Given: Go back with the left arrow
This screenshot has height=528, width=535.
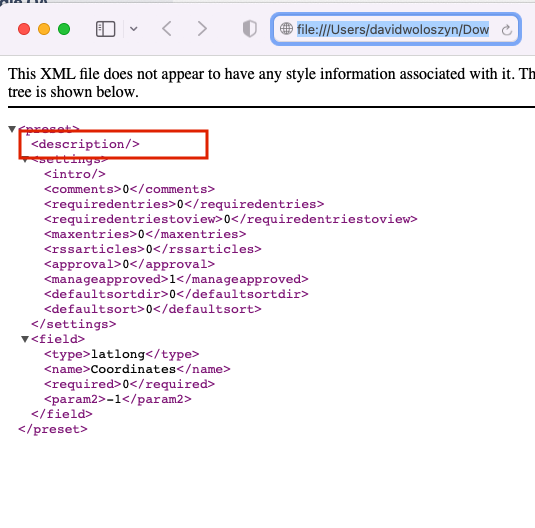Looking at the screenshot, I should (167, 29).
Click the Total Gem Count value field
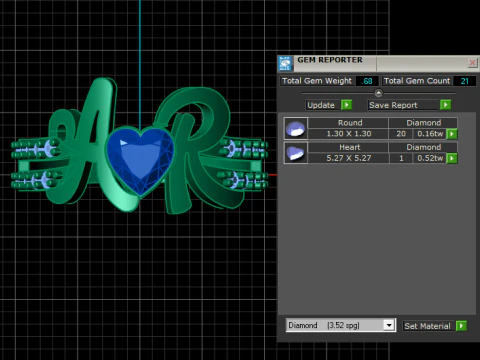 tap(464, 81)
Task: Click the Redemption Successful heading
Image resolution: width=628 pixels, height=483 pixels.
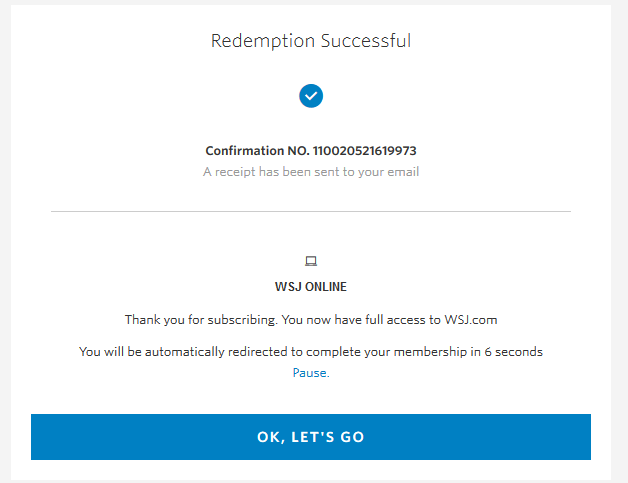Action: tap(311, 41)
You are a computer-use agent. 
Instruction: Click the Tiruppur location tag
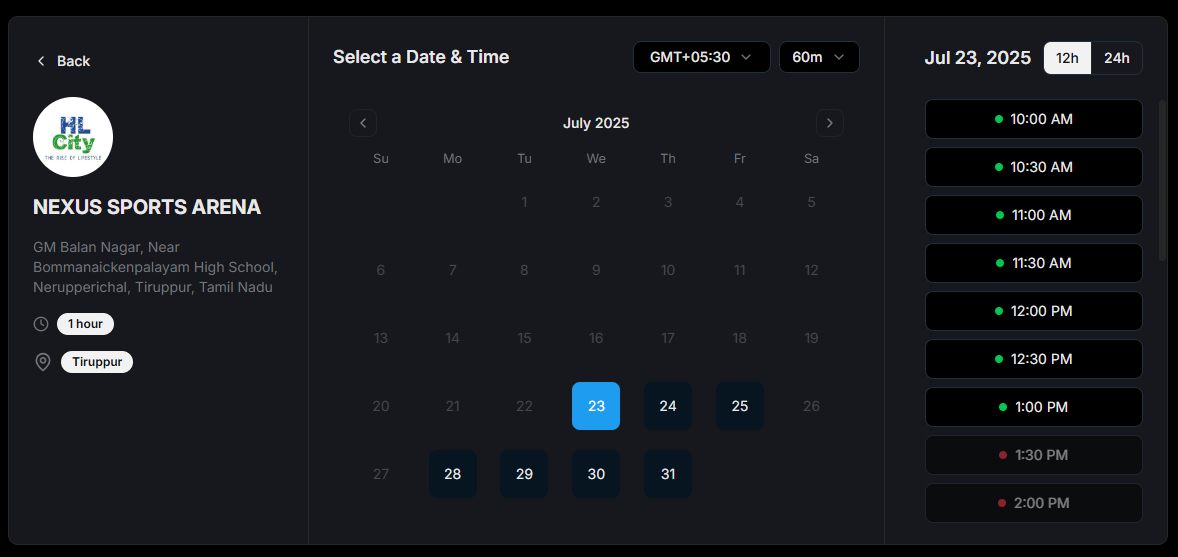pos(97,362)
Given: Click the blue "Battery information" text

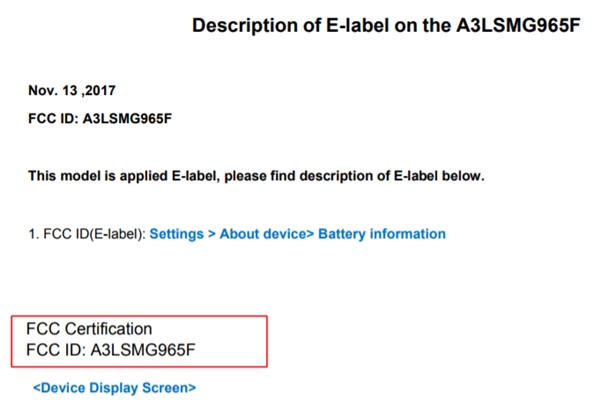Looking at the screenshot, I should (382, 234).
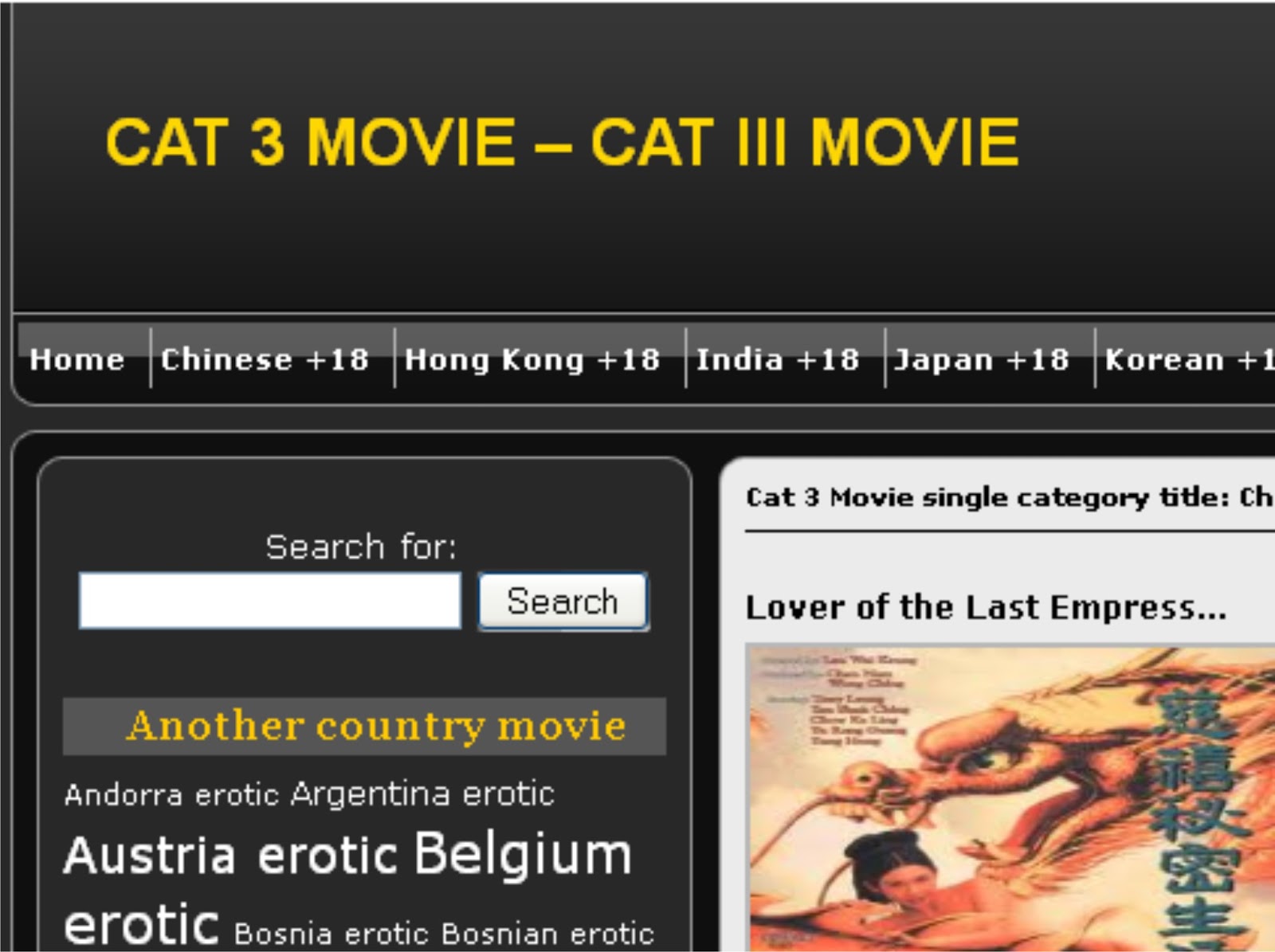Image resolution: width=1275 pixels, height=952 pixels.
Task: Open the Home menu item
Action: (77, 360)
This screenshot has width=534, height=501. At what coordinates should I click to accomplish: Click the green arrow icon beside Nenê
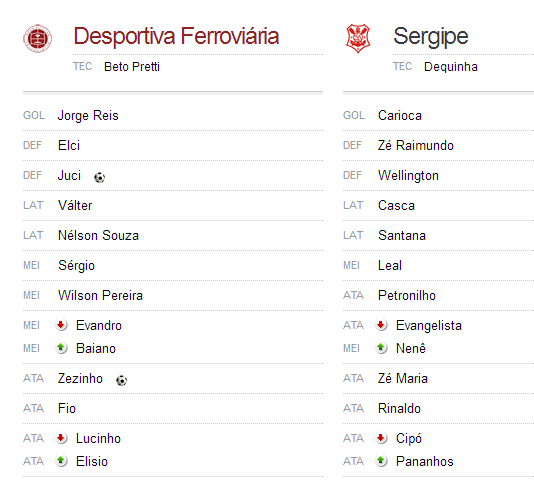pos(381,348)
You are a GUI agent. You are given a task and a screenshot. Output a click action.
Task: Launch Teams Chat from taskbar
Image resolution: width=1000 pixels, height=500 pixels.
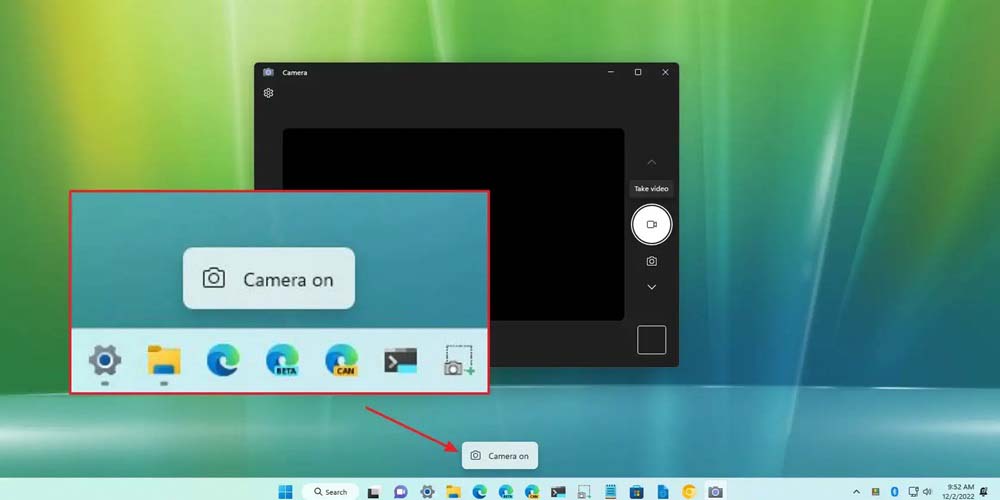pyautogui.click(x=401, y=491)
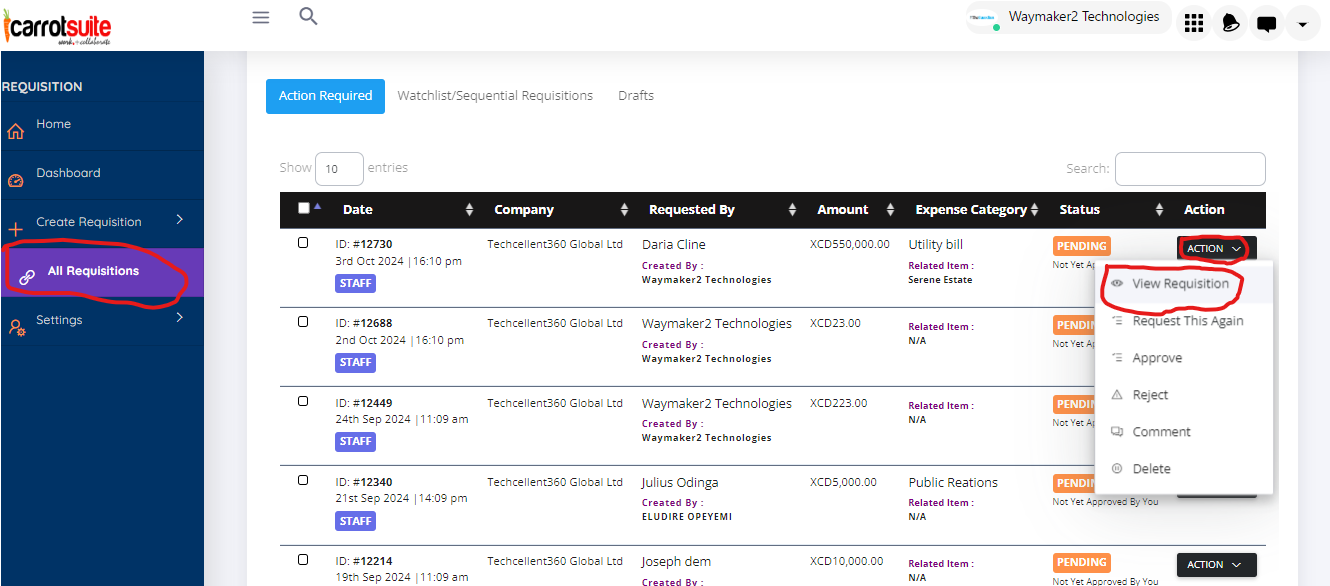Switch to Watchlist/Sequential Requisitions tab

(495, 96)
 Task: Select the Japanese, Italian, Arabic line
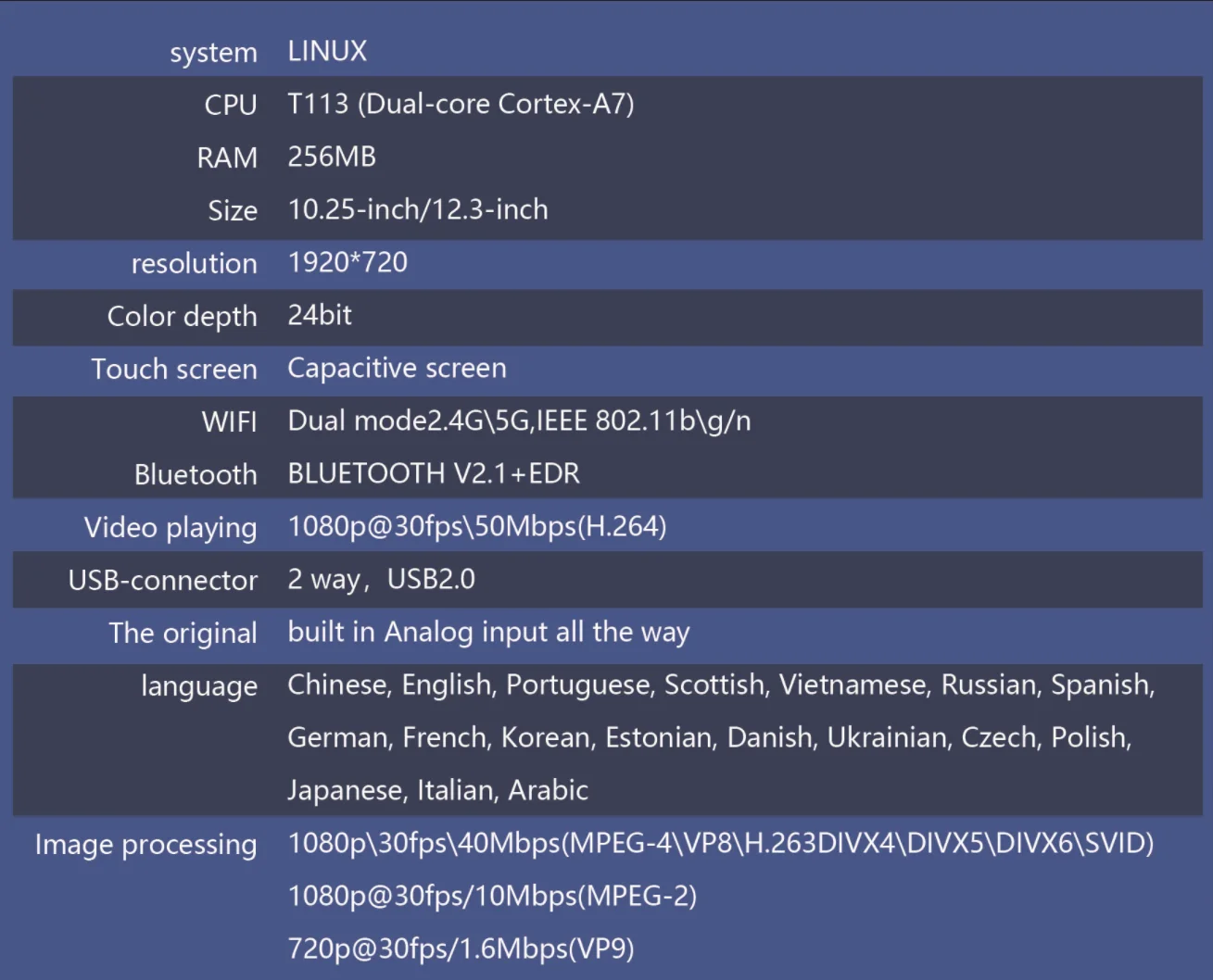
* * * *
* [Activity] Lines that include the word "agent" — how many are there in the data? Answer with the number alone.

* [Written response] 2